Железные гиганты вышагивали подле нее. Лязг их шагов по сланцу стройплощадки напоминал военные барабаны.
Часть III
Корона из башен, король кранов
Глава 31
Я помню первые истории о матери, что рассказывала мне Гаттергласс. В то время Глас была женщиной, и крысы вытягивали для меня ее колени, и мы лежали на склоне горы из консервных банок, презервативов и мульчи. Глас всегда находила величие свалки утешительным; там было проще говорить о старых добрых временах, без прокисшего молока, сочащегося из ее скорлупок.
Тот запах разложения все еще заставляет меня думать о доме.

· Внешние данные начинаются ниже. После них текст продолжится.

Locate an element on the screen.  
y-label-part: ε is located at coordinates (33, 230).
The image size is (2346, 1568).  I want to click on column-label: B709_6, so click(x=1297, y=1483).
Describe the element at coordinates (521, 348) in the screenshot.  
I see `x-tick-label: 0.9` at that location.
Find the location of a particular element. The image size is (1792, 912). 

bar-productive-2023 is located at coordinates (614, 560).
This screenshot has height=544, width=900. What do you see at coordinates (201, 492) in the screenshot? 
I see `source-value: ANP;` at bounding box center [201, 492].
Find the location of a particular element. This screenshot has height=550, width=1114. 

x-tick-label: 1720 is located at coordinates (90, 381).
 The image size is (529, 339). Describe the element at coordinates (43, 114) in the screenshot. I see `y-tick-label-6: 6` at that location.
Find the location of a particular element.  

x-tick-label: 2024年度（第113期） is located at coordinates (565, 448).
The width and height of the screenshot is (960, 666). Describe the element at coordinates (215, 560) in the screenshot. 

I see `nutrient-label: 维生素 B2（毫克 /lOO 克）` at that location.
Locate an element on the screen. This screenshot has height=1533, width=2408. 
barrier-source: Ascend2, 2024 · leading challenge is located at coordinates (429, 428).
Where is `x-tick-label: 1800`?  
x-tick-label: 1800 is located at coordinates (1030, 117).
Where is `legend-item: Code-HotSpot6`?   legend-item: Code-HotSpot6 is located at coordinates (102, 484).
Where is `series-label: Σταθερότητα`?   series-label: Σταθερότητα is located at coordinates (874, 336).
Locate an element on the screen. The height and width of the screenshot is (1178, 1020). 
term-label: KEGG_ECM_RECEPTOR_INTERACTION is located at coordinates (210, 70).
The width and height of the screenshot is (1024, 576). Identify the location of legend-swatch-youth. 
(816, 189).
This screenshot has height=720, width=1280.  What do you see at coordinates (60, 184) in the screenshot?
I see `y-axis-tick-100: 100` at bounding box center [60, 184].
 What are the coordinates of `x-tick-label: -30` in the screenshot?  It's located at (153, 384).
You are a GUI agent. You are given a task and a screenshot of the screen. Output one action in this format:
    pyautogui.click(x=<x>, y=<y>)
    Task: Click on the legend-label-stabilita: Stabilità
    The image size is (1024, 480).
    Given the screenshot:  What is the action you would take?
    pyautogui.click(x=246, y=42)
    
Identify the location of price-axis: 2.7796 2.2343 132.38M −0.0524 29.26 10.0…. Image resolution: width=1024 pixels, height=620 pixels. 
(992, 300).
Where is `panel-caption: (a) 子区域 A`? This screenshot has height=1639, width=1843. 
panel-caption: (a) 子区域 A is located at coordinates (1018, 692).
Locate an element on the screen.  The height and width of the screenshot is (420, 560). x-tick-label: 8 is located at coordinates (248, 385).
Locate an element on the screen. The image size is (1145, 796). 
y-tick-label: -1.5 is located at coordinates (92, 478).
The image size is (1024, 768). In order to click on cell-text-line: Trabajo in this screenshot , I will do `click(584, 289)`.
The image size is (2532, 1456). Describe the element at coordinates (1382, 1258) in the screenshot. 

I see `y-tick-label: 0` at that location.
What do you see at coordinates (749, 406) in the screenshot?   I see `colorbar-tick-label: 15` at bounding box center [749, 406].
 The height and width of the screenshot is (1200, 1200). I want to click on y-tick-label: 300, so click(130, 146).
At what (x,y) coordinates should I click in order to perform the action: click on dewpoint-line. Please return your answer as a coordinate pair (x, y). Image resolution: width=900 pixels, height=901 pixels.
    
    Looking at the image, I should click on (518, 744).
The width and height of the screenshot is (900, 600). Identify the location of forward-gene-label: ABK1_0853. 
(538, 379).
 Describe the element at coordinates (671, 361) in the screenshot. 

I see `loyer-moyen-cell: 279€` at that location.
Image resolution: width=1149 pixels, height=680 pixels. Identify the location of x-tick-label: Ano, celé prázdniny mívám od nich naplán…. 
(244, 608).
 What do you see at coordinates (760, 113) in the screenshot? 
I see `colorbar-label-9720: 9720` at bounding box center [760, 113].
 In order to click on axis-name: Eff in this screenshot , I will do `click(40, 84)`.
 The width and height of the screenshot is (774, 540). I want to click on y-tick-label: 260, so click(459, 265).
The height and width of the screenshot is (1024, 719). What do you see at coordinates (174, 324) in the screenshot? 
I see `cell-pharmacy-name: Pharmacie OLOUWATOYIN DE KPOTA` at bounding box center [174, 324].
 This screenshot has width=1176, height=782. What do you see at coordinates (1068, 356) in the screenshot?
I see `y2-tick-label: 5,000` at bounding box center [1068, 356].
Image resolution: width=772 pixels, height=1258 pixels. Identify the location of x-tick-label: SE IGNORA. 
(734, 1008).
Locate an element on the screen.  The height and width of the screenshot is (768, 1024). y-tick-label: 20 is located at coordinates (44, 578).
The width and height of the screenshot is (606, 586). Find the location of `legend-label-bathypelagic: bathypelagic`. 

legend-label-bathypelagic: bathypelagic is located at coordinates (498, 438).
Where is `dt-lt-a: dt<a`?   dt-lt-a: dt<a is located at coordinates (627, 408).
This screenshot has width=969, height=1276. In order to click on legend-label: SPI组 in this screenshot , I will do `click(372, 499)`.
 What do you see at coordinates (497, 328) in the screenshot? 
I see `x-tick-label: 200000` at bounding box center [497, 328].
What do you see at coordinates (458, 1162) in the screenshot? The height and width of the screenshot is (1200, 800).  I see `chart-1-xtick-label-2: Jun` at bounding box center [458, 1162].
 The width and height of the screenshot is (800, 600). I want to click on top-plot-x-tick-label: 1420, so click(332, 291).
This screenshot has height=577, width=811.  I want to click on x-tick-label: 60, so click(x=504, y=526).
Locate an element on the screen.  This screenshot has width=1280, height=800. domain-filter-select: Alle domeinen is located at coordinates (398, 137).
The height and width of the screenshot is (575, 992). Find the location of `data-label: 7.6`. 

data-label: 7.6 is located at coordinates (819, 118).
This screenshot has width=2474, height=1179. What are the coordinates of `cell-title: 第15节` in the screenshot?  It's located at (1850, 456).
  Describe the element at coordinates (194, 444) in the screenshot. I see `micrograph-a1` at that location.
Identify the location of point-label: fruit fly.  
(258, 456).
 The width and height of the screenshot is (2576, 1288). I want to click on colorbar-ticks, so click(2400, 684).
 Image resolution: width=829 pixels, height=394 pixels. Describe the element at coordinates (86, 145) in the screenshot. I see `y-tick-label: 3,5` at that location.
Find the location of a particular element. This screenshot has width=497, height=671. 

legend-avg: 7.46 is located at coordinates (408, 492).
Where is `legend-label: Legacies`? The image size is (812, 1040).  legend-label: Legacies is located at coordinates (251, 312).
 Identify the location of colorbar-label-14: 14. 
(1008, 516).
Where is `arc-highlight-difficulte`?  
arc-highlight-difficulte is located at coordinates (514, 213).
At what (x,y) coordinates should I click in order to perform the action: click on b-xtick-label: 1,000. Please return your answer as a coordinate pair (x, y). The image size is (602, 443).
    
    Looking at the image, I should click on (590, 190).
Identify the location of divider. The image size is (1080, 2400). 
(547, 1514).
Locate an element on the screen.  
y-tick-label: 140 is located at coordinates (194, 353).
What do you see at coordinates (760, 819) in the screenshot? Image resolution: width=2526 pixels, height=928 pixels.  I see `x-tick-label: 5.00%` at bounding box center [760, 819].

Глас качала меня взад-вперед, и, хотя я изображал возмущенную гордость, втайне наслаждался каждой секундой.
– Твоя мать, – начинала она, – невероятное создание…
Сам я никогда не вспоминал маму, едва осознавая, что потерял ее. Но знал, что это важно. Я переставал кормить замороженным жареным рисом крыс Гаттергласс и слушал, открывая для себя, что мама была самым невероятным созданием – Богиней. Также я уяснил, что из всех ролей, которые она играла, роль моей матери была наименее важной.
Но потом и это знаменательное откровение мне прискучило, я соскальзывал с коленей Глас и принимался строить замок из старых жестянок из-под краски. Я действительно не понимал.
Но позже…
Наши воспоминания похожи на города: мы сносим какие-то строения и используем обломки для возведения новых. Некоторые воспоминания – яркое стекло, ослепительно красивое в лучах солнца, но потом настают темные деньки, и они отражают лишь осыпающиеся стены заброшенных домов окрест. Некоторые воспоминания похоронены под годами упорного строительства; их гулкие залы можно никогда больше не увидеть, не спуститься в них, но все же они служат фундаментом всему тому, что надстроено выше.
Однажды Глас сказала мне, что, по большому счету, люди – это воспоминания: воспоминания в их собственных головах, воспоминания о них в головах других людей. А если воспоминания похожи на города, а мы – наши воспоминания, значит, мы похожи на города. Я всегда находил это утешительным.
Если бы десятилетие назад ты спросила шестилетнего мальчика, несущегося за светящейся стеклянной девочкой по теплым кирпичным лабиринтам электростанции Лотс-роуд, он бы ответил: «Конечно, я видел свою маму».